What I want is to have leaders like that made so that I can change them in and out really quickly on the boat because normally I have to do everything myself.


----------



## 20simmons sea skiff (Aug 20, 2010)

i have a heavy pair, look like electrical splice crimpers, about 3/8 inch wide, got at academey. have you tried wire? i use 30 to 38 lb single strand all i pull is 25,s workes good , no crimping just a wrap on each end, not as visable


----------



## Ocean Master (May 20, 2008)

If that is what you are doing just use a #5 or so single strand wire leader with a swivel at one end and a snap swivel at the lure end using haywire twist's. If you are using the Stretch Lures now for Grouper and such do the same but with Fluorocarbon or Mono leader and just use knots. I believe 80 lb. would be the most you would need and you don't need crimp protectors.

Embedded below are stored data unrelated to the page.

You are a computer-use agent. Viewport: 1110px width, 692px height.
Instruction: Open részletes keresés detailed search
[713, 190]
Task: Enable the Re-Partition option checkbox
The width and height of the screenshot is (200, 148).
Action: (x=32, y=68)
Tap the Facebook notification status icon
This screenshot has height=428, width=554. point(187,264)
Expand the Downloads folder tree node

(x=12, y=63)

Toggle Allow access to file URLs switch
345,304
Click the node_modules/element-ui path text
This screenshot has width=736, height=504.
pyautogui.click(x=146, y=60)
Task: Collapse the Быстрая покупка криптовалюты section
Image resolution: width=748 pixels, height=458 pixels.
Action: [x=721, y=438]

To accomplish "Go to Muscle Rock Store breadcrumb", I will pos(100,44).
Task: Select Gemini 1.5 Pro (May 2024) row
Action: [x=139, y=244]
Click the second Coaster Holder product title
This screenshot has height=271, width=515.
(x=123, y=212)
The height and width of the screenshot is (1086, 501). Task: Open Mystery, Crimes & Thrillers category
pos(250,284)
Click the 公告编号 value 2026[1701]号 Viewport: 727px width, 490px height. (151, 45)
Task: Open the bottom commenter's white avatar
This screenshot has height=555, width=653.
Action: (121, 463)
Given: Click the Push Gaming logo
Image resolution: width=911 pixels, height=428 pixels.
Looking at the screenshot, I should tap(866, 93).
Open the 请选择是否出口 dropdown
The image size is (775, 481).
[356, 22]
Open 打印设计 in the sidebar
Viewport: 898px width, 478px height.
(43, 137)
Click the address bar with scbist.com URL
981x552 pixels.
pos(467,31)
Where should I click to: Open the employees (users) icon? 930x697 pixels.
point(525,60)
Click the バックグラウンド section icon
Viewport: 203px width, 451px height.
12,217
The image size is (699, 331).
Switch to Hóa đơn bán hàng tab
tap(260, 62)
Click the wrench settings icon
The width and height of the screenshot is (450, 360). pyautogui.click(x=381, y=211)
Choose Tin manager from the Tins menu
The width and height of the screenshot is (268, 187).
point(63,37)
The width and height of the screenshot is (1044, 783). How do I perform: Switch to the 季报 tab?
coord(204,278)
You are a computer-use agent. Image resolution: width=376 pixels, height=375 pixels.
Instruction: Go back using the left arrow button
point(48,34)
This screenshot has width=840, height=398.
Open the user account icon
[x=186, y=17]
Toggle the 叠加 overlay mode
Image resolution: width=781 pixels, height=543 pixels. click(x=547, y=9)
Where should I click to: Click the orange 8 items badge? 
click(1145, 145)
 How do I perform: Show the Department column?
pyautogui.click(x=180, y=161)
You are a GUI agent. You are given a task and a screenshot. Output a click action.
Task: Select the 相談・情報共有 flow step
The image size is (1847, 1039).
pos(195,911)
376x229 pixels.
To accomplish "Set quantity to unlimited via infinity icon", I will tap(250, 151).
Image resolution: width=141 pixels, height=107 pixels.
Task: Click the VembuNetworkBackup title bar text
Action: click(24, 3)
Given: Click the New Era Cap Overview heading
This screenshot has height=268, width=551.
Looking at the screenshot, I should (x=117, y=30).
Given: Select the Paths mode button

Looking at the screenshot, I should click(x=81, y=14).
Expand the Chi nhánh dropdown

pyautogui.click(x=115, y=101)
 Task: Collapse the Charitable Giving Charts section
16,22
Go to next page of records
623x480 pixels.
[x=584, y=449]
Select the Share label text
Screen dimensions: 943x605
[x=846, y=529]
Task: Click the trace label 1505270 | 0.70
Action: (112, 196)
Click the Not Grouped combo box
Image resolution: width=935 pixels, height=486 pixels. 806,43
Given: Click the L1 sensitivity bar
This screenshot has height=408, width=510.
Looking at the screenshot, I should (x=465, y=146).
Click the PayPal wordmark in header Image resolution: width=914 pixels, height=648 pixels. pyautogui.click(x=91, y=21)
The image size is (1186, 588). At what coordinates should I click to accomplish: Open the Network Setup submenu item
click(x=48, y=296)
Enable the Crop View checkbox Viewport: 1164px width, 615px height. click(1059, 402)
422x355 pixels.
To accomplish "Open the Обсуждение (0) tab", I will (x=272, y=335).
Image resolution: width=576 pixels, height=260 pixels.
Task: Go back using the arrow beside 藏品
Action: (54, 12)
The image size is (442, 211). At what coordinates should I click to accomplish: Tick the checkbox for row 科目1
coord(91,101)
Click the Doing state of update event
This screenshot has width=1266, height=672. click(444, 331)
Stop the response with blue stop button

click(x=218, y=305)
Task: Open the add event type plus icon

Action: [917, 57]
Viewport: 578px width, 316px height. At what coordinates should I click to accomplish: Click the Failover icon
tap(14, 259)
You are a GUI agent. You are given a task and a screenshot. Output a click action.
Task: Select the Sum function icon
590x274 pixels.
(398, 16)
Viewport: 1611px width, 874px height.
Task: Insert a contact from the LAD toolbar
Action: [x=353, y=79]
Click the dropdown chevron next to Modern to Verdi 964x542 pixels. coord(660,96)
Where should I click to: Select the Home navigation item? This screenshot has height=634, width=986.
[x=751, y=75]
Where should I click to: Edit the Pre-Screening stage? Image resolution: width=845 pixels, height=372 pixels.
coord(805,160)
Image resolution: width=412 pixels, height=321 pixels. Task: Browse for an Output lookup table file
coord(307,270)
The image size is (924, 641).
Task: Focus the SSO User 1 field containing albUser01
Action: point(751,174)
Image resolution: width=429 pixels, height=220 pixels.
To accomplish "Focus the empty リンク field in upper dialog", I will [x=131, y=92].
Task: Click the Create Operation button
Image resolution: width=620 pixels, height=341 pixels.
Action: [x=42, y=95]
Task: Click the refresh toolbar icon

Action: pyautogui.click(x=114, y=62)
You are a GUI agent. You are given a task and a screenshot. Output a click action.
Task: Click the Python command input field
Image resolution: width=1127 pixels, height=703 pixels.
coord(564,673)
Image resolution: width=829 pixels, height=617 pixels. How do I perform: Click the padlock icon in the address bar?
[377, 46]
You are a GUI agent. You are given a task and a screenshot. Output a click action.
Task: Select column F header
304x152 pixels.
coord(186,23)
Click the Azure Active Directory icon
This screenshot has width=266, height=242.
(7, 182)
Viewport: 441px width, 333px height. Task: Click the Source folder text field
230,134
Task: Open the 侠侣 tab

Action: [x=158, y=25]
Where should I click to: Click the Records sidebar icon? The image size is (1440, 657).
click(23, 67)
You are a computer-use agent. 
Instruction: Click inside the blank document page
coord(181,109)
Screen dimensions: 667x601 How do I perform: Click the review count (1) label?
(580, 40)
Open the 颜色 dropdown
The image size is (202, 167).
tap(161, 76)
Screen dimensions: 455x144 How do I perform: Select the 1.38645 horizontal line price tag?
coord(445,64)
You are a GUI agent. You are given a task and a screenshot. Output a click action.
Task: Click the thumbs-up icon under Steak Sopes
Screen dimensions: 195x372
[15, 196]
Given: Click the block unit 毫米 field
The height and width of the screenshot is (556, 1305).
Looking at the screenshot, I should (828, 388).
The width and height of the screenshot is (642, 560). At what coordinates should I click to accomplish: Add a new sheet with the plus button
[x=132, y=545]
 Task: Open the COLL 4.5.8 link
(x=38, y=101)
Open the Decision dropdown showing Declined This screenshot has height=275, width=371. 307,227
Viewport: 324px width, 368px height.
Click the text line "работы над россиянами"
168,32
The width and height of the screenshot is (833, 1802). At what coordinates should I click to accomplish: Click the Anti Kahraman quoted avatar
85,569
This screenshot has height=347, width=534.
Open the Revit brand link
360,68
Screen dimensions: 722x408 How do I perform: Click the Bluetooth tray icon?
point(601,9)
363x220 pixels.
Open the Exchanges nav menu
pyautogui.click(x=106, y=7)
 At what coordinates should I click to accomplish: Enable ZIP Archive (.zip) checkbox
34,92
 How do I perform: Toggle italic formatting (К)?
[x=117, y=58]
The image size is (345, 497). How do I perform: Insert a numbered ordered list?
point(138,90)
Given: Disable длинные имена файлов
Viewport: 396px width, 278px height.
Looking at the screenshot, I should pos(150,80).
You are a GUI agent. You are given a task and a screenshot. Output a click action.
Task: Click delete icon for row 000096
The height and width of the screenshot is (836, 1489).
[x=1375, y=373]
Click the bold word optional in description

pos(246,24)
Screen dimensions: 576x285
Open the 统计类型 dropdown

What fish are you trolling for?


----------



## aroundthehorn (Aug 29, 2010)

Ocean Master said:


> If that is what you are doing just use a #5 or so single strand wire leader with a swivel at one end and a snap swivel at the lure end using haywire twist's. If you are using the Stretch Lures now for Grouper and such do the same but with Fluorocarbon or Mono leader and just use knots. I believe 80 lb. would be the most you would need and you don't need crimp protectors.
> 
> What fish are you trolling for?


I'm mainly interested in learning more and doing things myself. I realize that it isn't necessary to own a pair of crimpers. I like to play around and learn new things.


----------



## Pompano Joe (Jan 28, 2009)

I've got a very slightly used Jinkai bench crimper I need to sell if anybody is interested.


----------



## Ocean Master (May 20, 2008)

Google "Leadertech". You can learn most of what you need on their website. They also sell everything.


----------



## submariner (Oct 2, 2007)

*crimpers*

aroundthehorn. If you are in Pensacola, around Davis and University, you are welcome to stop by and try a crimper and get some hands on- might help in the decision process. ed 857 1039


----------



## aroundthehorn (Aug 29, 2010)

submariner said:


> aroundthehorn. If you are in Pensacola, around Davis and University, you are welcome to stop by and try a crimper and get some hands on- might help in the decision process. ed 857 1039


Thanks, ed ... I might call you. Things are really busy for me right now, as far as work goes. But I would love to learn more.


----------



## submariner (Oct 2, 2007)

*take your time*

when and if you are ready. I have two that are basically the same One is Stainless for salt, the other is steel for general use. I could let you barrow one if it would help


----------